▶ Task prompt
Find the word "section" in the listing below, then return every line it appears in.

....................

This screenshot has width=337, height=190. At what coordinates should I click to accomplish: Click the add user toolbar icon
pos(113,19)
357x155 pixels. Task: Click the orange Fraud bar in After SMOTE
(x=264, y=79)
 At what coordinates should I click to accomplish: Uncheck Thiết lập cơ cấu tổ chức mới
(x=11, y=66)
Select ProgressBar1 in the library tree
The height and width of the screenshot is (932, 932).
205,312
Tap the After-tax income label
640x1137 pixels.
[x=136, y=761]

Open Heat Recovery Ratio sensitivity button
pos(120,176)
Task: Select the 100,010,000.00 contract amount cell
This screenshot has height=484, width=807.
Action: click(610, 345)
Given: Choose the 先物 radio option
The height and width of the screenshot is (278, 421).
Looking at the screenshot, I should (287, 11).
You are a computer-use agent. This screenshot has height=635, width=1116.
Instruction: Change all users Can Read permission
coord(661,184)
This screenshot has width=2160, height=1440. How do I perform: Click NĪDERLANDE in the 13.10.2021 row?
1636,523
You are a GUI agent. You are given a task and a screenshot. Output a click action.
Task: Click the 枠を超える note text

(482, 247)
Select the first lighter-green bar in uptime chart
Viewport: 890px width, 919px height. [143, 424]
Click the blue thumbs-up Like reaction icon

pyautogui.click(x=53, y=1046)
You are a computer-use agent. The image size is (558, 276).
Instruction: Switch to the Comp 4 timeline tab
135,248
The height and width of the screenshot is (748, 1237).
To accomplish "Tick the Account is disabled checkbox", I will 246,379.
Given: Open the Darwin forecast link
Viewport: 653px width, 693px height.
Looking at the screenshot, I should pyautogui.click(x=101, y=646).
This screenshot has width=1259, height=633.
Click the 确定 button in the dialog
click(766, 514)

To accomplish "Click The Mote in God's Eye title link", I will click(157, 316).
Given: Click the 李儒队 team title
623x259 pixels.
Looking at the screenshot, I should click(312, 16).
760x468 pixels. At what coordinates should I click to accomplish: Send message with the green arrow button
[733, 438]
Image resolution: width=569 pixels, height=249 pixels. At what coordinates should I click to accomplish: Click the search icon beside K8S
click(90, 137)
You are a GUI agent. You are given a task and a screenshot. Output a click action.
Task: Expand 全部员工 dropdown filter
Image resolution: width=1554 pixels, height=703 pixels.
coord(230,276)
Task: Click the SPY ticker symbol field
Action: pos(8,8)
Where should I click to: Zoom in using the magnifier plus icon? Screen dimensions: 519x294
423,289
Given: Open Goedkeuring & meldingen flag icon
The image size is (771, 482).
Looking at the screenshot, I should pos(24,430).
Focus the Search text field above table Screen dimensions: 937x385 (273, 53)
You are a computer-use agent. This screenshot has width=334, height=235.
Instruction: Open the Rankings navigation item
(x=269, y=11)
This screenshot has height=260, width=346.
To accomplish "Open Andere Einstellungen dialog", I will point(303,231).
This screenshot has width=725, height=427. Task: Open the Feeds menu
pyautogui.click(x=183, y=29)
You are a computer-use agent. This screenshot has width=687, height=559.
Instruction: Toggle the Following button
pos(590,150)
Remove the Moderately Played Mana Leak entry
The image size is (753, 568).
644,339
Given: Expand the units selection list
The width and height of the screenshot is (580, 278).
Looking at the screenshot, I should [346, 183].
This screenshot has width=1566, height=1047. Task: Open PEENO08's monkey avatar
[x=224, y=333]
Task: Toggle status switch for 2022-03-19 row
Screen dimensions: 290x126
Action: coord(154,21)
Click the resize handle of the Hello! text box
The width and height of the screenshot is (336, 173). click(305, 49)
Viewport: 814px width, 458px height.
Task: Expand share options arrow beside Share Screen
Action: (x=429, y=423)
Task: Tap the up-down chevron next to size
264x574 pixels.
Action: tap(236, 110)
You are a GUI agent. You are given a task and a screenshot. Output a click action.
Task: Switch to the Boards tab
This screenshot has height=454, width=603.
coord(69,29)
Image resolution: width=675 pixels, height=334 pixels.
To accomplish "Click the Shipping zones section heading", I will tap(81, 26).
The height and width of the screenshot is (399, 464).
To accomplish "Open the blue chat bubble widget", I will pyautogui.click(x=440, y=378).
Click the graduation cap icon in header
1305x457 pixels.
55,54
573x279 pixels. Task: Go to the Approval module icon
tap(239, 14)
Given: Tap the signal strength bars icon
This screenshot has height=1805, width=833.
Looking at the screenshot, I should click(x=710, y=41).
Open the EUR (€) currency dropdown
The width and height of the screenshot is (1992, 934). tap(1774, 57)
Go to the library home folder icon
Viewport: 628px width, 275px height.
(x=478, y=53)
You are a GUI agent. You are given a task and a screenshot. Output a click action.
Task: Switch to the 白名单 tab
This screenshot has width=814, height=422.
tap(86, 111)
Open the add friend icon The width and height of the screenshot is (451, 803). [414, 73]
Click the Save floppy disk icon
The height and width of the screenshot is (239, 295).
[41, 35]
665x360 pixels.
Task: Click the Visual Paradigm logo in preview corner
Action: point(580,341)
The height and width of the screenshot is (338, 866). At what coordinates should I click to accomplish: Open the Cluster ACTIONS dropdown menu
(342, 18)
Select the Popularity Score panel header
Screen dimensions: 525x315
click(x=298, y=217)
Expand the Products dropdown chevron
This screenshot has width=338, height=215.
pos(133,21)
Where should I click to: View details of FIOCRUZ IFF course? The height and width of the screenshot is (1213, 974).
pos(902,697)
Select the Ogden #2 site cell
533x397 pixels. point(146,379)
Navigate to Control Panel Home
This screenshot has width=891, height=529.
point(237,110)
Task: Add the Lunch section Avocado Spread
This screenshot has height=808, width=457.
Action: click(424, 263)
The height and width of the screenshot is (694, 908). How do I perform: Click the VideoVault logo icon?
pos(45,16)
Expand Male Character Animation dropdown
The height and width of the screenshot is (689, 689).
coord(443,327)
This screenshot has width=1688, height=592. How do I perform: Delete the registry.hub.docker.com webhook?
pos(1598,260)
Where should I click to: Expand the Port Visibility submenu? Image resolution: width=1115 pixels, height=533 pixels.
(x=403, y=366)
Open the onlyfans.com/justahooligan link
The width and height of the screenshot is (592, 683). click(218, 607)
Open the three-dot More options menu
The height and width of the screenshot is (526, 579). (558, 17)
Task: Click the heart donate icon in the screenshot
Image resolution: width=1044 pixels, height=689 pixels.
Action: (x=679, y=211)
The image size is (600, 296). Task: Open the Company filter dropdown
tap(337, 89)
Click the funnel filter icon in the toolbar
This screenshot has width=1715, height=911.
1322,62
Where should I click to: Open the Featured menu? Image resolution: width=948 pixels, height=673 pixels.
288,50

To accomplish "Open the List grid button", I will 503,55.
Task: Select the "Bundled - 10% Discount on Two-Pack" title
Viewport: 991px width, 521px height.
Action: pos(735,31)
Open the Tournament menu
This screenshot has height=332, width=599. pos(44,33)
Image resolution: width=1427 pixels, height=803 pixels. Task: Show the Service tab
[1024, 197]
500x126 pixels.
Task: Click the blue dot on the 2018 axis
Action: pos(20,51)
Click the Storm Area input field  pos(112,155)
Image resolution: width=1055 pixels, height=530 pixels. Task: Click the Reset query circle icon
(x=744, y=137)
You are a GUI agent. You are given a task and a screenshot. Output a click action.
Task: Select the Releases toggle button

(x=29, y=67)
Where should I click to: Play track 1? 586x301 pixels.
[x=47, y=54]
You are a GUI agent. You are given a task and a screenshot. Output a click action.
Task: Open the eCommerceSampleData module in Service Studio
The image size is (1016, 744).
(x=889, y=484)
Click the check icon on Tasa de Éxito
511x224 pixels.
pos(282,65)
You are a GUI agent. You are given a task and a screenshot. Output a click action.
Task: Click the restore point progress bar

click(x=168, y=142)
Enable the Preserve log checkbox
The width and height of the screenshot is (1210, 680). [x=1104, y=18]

....................

▶ Result of the exercise
To accomplish "Click the Shipping zones section heading", I will tap(81, 26).
Task: Add the Lunch section Avocado Spread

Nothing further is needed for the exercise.